# The Ubuntu Forum Community > Ubuntu Specialised Support > Virtualisation >  Itunes in Virtual Machine

## adamsjw2

Hi all,
I need to use my Iphone with Ubuntu. Crossover office doesn't support the newest versions of Itunes. Would it work to install vmware or some other VM to install itunes? Is there another work around?
I don't want to give up my iphone or Kubuntu.
TIA

----------


## cyberdork33

you can install windows in a vm, yes.

----------


## adamsjw2

Cyberdork33,
Thanks for your quick reply. Running Windows isn't the problem, there's a problem with gettin Windows in the VM to recognize the USB when I plug in itunes.

----------


## lswest

if you use Virtualbox you can install the guest additions, and those also support USB devices.  Give it a try. www.virtualbox.org

----------


## adamsjw2

lswest,
Thanks. I will give this a try.
JA

----------


## lswest

no problem, happy i could help.  Btw, virtualbox is in the repos.  just remember to add yourself to the vbox group after the install^^

----------


## p_quarles

Moved to Virtualization.

This link will help get USB devices working with VBox:
http://doc.gwos.org/doku.php/doc:off...le_usb_devices

That said, people haven't had the best of luck getting iPods/iPhones to sync with a virtualized instance of iTunes.

----------


## GooglieS

I tried to do this with vmware, but virtual winXP shows me a BSOD when i connect the iPhone to it  :Sad:  How about vBox? Everything is ok with it?

----------


## iblanken

What version of VMWare are you using? I have Player 2.5.0 build-118166 and my iPhone works perfectly with a WIndows XP SP3 vm. I expose my mp3s using VMWare's Shared Folders (looks like a network drive in the VM) and iTunes Library Updater to keep iTunes in sync with my collection.
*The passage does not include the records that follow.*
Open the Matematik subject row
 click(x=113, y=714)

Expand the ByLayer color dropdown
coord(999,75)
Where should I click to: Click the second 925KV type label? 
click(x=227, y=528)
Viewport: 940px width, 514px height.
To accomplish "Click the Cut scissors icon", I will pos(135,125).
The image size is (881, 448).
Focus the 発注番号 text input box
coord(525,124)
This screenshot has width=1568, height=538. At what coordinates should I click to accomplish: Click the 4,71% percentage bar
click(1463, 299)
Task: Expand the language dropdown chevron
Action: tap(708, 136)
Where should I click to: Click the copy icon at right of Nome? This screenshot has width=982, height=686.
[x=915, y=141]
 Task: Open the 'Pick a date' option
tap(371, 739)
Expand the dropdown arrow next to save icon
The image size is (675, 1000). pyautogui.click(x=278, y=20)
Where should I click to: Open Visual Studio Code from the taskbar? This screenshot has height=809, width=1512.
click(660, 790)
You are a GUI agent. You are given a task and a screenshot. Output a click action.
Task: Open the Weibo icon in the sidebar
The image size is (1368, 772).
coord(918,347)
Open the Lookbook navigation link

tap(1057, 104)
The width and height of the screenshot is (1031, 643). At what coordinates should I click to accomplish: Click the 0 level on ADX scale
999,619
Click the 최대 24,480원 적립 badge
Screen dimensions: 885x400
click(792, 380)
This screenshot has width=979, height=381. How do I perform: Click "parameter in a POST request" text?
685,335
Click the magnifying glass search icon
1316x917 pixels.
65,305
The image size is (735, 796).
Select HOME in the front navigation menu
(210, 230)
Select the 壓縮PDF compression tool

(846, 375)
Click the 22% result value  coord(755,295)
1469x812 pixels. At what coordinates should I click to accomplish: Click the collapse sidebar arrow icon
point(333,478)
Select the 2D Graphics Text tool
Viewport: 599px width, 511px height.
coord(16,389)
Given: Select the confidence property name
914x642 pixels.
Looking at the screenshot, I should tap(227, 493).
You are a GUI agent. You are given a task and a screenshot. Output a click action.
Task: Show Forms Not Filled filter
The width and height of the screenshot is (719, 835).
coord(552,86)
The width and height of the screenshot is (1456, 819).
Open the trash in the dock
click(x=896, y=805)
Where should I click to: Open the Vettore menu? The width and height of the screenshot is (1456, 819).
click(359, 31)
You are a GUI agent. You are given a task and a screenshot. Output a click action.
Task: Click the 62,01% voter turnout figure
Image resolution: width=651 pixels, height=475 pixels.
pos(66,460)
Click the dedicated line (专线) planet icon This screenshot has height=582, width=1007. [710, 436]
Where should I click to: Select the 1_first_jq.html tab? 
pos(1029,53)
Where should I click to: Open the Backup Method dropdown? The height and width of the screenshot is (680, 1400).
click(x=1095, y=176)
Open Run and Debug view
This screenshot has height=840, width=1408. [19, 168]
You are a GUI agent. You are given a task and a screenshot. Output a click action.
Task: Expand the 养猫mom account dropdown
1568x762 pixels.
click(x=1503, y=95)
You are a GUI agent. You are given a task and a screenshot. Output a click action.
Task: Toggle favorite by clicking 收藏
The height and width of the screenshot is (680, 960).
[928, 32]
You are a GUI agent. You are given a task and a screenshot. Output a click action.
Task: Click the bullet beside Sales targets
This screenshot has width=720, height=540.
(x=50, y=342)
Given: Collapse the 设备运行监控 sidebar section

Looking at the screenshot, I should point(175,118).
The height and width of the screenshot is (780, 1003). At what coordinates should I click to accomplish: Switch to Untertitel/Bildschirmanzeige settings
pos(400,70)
I did have to get the VMware tools package from my Server 2 installation. Right now the the VMWare server 2 beta is still free.

----------


## GooglieS

I am using vmware workstation 6.5.0 build-118166
WinXP SP2
Very strange.... I'll try to test it with VMWare server 2 beta later.

UPD: I fixed that! All i need - is to enable USB 2.0 in my old vmware image.

----------


## quyla

I can't seen to get iTunes working in a VM at all. Running WinXP in VBox on Ubuntu 10.04 doesn't seem to work for iTunes. It installs fine, but once i try to do the first-run thing (i.e. "automatically associate AAC and MP3 files with iTunes", "Keep my folder organized"), iTunes "encounters an error and has to close". Any help?

----------


## Ginsu543

Be sure to download and install the PUEL version from VirtualBox.org, not the OSE version from the repos. The PUEL supports USB, the OSE does not.

Try these steps:
1) Make sure VT-x hardware virtualization is enabled in BIOS (this requires you to have both a hardware virtualization capable CPU and motherboard)
2) Install the PUEL version
3) Add yourself as a user in vboxusers group (System --> Administration --> Users and Groups --> Manage Groups --> vboxusers)
4) Install GuestAdditions
5) Make sure your iPhone is selected under Devices --> USB Devices
6) Install latest iTunes

Right now as I type, I'm syncing my iPhone 3GS (iOS 4.0.1) with iTunes 9.2.1 on a Windows XP guest in VirtualBox. Both my iPhone and iTunes works 100% and very stable.

----------